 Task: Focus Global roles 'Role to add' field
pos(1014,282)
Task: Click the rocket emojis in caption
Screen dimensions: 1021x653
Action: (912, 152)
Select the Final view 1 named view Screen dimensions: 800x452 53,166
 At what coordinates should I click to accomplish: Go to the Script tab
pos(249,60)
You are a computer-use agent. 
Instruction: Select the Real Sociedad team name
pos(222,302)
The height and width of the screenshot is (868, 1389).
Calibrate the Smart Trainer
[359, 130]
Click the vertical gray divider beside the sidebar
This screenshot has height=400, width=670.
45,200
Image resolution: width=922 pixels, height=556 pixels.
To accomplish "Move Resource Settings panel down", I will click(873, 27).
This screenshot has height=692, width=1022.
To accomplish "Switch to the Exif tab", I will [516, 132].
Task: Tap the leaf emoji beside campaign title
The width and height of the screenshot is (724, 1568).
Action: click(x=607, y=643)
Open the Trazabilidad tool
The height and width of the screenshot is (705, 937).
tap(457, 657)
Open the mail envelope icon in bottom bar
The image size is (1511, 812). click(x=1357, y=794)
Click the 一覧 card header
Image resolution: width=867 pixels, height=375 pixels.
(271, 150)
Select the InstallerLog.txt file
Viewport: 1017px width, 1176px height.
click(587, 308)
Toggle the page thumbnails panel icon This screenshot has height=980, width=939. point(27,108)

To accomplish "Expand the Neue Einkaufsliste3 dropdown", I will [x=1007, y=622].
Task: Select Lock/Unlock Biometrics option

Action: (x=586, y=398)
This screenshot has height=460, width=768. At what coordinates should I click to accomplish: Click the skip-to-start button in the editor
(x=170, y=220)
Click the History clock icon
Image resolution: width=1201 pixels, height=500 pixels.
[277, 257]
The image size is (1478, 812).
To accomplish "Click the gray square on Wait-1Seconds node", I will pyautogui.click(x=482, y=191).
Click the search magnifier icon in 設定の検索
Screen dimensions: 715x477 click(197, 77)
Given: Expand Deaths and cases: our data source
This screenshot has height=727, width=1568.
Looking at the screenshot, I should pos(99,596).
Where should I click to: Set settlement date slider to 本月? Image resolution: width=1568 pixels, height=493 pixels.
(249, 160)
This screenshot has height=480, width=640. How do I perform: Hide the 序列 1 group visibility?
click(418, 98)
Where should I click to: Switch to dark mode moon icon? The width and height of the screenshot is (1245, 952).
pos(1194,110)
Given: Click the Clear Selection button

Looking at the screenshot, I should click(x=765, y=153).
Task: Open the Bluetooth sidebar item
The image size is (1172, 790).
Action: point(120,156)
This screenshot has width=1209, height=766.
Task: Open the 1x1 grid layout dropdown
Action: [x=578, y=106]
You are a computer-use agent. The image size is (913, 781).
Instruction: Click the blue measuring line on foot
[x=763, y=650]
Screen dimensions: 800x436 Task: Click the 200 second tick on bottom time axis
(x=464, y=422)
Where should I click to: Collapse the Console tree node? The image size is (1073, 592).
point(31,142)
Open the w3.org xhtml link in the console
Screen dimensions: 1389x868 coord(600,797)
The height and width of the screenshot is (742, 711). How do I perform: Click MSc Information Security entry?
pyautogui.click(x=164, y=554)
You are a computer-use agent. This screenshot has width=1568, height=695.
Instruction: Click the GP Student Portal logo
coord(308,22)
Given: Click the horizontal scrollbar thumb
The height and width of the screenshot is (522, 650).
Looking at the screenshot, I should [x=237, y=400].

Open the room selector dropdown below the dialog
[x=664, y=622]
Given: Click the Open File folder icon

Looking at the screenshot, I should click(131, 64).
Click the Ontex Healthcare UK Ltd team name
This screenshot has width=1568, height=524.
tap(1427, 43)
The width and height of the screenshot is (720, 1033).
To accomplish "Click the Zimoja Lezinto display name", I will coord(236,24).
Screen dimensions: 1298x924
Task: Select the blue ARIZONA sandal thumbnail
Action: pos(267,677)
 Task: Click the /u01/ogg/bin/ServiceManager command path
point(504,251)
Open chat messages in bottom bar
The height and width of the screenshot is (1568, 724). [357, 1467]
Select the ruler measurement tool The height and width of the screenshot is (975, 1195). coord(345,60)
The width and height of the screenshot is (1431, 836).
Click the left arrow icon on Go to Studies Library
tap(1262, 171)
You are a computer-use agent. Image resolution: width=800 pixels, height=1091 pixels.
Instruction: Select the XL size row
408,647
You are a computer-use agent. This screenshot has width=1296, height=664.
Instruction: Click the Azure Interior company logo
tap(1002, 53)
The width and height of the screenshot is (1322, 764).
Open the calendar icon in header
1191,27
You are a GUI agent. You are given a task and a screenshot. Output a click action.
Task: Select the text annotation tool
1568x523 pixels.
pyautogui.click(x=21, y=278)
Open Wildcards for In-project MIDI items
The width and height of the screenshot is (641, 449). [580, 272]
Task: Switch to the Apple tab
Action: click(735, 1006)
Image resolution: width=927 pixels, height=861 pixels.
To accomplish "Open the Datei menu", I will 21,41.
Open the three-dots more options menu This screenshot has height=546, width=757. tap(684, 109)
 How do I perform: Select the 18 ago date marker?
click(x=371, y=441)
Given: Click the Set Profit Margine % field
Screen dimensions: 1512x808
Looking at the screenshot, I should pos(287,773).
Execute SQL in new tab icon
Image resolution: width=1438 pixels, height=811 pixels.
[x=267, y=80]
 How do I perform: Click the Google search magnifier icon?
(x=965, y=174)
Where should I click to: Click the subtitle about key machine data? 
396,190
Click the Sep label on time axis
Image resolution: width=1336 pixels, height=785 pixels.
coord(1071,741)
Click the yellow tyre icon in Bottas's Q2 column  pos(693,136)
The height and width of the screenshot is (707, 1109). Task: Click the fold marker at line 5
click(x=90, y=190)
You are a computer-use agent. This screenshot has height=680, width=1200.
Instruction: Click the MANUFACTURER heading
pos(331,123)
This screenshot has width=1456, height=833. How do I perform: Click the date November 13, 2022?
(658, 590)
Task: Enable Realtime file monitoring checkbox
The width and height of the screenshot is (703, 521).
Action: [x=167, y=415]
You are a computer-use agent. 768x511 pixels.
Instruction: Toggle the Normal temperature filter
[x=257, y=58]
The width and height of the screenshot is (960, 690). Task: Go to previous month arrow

┄┄┄┄┄┄┄┄┄┄┄┄┄┄┄┄┄┄┄┄

ABOUT THIS TASK:
Using the data above, return every line that contains the string "beside".

WRITTEN SOLUTION:
Click the vertical gray divider beside the sidebar
Task: Tap the leaf emoji beside campaign title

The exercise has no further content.